Of these, the last three all deal with oxygen in the atmosphere, so only the first (the BIF interpretation) is potentially contradictory in terms of the amount of oxygen in the oceans. To end BIF deposition, you need to change ocean chemistry such that the amount of iron dissolved in the oceans, and hence available to make BIFs, falls markedly. But there are at least two ways to accomplish this: through changes in either available oxygen or iron sulfides. Anbar notes that Don Canfield has suggested that the initial rise of atmospheric oxygen led to an increase in sulfate supply to the oceans, and that sulfate-reducing microbes turned the oceans sulfidic for a billion years. It is also possible that the BIF were deposited in very narrow windows of time. In this case, they may reflect temporary conditions triggered by large volcanic eruptions, rather than indicating the average state of the oceans over this billion-year time span.

We can also ask how the oceans could be in contact with an oxygen atmosphere for a billion years without themselves becoming oxygen-rich. Anbar notes that we have one similar analog today in the Black Sea, which is anoxic in spite of our oxygen-rich atmosphere. The oxygen content of the oceans is not a story of equilibrium with the atmosphere. The oxygen content is balanced by supply, mostly via equilibrium at the surface and physical mixing to depth, vs. loss, mostly due to the biota, consuming oxygen in the course of aerobic respiration. That loss rate of oxygen is largely dictated by the supply of organic carbon from the surface ocean, because it is during the aerobic respiration of that organic carbon that oxygen is consumed.

In the Black Sea, the deep waters are anoxic because of a confluence of two factors: Primary production in the surface oceans which supplies organic carbon to depth (organic remains settle toward the bottom), combined with very sluggish mixing of the system, which inhibits the supply of oxygenated surface water to depth. In the Proterozoic, Anbar thinks it is reasonable to postulate that the marine biota were comparably productive. With an atmosphere having only a few percent oxygen, this microbial activity might have kept the oceans anoxic. Thus the absence of oxygen in the ancient oceans is not evidence for low levels of biological activity, but might actually be in part the product of an active anaerobic biota in the oceans. These active microbes may have been mostly bacteria and archaea, however, not the eukaryotes that play such an important role in Earth’s life today.

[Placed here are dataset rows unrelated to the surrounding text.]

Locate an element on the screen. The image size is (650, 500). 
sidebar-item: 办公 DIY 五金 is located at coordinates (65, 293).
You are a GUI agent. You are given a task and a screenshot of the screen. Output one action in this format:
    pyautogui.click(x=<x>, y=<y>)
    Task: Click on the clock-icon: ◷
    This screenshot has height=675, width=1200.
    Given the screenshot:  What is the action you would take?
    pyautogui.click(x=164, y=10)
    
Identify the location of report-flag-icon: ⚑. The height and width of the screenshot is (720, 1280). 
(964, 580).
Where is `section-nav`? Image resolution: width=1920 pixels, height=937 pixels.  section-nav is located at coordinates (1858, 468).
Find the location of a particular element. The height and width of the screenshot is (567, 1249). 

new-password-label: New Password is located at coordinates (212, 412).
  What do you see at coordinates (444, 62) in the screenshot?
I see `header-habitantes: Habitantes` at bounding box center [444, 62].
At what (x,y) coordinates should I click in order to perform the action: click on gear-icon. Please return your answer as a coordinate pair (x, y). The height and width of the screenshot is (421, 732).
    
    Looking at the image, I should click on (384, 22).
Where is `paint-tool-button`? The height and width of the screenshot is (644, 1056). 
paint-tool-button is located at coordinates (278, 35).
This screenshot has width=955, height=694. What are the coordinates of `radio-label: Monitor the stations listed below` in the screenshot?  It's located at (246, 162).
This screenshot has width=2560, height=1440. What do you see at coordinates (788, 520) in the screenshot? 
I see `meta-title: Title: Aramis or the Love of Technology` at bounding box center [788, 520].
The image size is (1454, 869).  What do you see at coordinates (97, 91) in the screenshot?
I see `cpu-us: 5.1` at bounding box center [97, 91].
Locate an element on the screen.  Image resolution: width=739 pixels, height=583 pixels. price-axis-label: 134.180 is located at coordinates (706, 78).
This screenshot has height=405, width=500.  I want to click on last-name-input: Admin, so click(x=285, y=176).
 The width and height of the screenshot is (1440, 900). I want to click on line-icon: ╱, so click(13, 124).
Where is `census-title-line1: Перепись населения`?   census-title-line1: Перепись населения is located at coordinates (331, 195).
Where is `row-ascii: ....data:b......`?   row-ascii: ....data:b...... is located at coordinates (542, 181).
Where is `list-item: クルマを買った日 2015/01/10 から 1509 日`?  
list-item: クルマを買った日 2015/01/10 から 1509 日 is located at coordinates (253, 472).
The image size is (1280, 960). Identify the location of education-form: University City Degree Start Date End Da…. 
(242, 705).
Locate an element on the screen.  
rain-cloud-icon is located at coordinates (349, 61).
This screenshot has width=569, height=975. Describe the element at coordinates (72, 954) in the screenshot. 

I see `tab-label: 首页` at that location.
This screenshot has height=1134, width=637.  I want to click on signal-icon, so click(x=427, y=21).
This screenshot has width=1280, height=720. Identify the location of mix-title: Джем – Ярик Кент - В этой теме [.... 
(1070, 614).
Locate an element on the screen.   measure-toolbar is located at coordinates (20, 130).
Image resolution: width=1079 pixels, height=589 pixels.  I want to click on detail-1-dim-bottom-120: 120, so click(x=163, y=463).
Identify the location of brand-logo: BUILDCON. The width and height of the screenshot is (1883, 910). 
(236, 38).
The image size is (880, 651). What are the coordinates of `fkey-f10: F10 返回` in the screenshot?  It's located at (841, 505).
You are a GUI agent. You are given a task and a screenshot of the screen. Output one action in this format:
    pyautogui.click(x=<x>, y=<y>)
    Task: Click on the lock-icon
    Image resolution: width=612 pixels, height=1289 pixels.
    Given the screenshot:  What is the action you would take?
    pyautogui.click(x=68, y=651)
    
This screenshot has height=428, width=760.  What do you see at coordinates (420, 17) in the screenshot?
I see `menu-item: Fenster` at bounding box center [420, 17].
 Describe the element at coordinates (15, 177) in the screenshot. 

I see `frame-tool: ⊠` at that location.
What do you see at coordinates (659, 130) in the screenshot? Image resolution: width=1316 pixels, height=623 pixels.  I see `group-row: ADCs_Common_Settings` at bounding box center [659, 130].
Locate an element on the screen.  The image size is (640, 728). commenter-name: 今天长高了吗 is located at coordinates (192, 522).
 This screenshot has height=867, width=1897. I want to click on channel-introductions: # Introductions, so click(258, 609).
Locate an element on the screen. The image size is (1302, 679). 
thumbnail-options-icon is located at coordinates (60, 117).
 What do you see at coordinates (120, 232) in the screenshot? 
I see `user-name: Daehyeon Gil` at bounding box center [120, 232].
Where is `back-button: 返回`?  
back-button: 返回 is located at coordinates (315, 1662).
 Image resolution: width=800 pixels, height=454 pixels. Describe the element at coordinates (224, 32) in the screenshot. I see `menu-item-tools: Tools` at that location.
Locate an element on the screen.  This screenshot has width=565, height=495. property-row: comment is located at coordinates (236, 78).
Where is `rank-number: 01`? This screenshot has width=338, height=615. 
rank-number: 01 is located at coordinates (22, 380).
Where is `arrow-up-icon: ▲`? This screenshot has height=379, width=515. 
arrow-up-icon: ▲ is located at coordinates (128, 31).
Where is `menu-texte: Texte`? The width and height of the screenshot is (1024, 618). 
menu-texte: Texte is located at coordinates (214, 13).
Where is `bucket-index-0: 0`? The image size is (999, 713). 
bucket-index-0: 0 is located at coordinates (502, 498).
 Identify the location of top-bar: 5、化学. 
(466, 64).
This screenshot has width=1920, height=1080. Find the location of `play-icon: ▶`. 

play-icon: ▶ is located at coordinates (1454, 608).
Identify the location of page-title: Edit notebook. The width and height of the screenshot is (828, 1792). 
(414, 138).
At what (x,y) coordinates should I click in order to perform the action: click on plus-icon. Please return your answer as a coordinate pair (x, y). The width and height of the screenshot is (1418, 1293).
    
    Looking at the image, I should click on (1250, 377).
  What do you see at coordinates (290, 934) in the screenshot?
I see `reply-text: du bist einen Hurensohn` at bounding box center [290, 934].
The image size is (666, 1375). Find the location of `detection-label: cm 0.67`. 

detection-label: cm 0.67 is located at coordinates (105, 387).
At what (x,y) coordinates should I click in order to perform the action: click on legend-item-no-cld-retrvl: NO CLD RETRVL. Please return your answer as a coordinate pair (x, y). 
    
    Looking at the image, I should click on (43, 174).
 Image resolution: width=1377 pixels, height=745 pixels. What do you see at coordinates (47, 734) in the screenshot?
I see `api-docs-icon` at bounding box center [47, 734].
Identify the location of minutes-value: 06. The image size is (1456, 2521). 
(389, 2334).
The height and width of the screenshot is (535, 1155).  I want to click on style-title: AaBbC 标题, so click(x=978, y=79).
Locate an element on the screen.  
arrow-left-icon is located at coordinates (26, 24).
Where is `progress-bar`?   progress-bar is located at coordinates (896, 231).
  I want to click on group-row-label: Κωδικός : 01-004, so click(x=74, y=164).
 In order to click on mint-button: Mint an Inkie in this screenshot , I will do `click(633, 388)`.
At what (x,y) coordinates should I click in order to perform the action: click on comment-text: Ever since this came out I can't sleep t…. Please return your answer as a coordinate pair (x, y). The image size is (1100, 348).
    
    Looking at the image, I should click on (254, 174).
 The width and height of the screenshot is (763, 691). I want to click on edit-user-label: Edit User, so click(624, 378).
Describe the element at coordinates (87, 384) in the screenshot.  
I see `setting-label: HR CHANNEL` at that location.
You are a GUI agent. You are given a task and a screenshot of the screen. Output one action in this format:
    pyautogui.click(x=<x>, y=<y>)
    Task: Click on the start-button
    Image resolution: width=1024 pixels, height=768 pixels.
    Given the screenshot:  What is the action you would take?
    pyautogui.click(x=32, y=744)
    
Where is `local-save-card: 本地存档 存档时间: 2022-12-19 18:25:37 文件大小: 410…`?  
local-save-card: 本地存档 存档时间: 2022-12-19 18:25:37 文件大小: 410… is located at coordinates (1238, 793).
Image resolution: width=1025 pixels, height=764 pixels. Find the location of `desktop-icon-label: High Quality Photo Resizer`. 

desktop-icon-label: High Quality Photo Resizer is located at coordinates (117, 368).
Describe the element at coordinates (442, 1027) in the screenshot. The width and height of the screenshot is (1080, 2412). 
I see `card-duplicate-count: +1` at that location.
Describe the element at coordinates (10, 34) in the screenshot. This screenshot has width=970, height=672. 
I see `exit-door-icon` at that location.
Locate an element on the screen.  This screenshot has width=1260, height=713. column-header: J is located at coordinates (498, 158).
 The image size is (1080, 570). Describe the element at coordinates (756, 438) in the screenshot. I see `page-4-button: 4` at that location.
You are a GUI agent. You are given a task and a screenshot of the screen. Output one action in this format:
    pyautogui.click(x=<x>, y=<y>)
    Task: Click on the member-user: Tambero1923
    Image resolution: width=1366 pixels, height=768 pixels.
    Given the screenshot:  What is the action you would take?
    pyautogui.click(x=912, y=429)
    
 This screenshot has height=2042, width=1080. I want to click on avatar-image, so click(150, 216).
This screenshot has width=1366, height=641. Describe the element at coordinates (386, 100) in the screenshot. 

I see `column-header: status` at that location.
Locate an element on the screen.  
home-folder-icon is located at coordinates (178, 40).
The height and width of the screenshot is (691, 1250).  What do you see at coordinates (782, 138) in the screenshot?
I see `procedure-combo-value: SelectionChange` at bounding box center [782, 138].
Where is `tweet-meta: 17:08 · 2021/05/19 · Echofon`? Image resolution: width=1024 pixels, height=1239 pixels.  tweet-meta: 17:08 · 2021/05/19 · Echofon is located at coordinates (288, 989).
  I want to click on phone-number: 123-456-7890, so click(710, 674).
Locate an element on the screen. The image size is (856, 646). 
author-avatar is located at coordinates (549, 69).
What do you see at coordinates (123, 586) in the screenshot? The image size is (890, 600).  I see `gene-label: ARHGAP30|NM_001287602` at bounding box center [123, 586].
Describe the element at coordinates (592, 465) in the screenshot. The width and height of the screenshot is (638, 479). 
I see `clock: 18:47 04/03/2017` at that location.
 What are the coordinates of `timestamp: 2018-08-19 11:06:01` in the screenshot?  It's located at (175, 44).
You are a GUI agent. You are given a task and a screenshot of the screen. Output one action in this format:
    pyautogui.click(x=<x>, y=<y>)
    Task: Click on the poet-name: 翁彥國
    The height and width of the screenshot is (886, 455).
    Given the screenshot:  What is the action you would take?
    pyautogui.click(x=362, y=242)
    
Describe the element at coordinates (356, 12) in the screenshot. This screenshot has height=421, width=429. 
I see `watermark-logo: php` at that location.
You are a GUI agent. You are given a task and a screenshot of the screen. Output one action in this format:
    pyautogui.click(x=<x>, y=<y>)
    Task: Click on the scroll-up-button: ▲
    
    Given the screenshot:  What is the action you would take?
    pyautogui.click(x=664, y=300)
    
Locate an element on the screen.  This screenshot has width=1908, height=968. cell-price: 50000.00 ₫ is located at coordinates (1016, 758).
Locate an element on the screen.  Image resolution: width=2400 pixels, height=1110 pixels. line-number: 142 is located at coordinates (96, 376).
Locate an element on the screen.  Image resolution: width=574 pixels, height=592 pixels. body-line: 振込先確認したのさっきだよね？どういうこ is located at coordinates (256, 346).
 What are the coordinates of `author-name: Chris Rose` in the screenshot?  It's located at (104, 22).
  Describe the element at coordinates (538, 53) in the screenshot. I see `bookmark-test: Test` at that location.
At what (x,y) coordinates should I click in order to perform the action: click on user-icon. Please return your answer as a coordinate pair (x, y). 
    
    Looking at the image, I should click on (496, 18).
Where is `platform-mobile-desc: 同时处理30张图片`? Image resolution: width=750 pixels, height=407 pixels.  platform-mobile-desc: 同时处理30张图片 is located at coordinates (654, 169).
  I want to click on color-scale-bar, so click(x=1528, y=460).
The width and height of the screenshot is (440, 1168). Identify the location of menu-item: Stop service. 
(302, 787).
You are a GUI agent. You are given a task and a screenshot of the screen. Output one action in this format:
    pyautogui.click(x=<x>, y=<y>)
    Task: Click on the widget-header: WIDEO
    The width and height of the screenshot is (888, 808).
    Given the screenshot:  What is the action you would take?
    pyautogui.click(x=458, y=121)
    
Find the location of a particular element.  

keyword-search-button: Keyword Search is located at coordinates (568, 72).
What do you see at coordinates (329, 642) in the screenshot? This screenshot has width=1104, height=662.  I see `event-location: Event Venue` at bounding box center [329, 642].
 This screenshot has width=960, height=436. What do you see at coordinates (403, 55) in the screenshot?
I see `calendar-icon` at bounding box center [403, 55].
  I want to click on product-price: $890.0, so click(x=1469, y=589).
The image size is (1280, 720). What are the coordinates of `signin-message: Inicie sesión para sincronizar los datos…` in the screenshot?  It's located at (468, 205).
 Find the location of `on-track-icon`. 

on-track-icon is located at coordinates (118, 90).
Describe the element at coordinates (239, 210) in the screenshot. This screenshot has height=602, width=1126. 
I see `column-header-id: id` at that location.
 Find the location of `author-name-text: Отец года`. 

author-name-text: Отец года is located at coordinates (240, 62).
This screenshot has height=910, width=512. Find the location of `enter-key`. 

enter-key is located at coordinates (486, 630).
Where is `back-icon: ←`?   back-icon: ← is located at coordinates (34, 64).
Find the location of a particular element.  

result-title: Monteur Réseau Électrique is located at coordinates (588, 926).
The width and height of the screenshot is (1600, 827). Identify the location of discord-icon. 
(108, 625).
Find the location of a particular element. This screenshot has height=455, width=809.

This research suggests that we have much to do to determine the history of oxygen in Earth’s atmosphere and ocean. The Proterozoic seems to be a key period in the history of Earth’s biota. This is when the atmosphere was (perhaps only very gradually) changing to an oxygen-rich composition. It is also the time when life was preparing for the “Cambrian explosion,” when multicelled life forms and complex body types became common. Because the fossil record of the Proterozoic is so sparse, scientists know relatively little about the course of evolution during this span of more than one billion years. As we learn more about this crucial part of Earth’s history, astrobiologists will also be better able to identify ways we can look for evidence of inhabited planets around other stars.

I thank Ariel Anbar for providing a copy of this paper and commenting on its significance.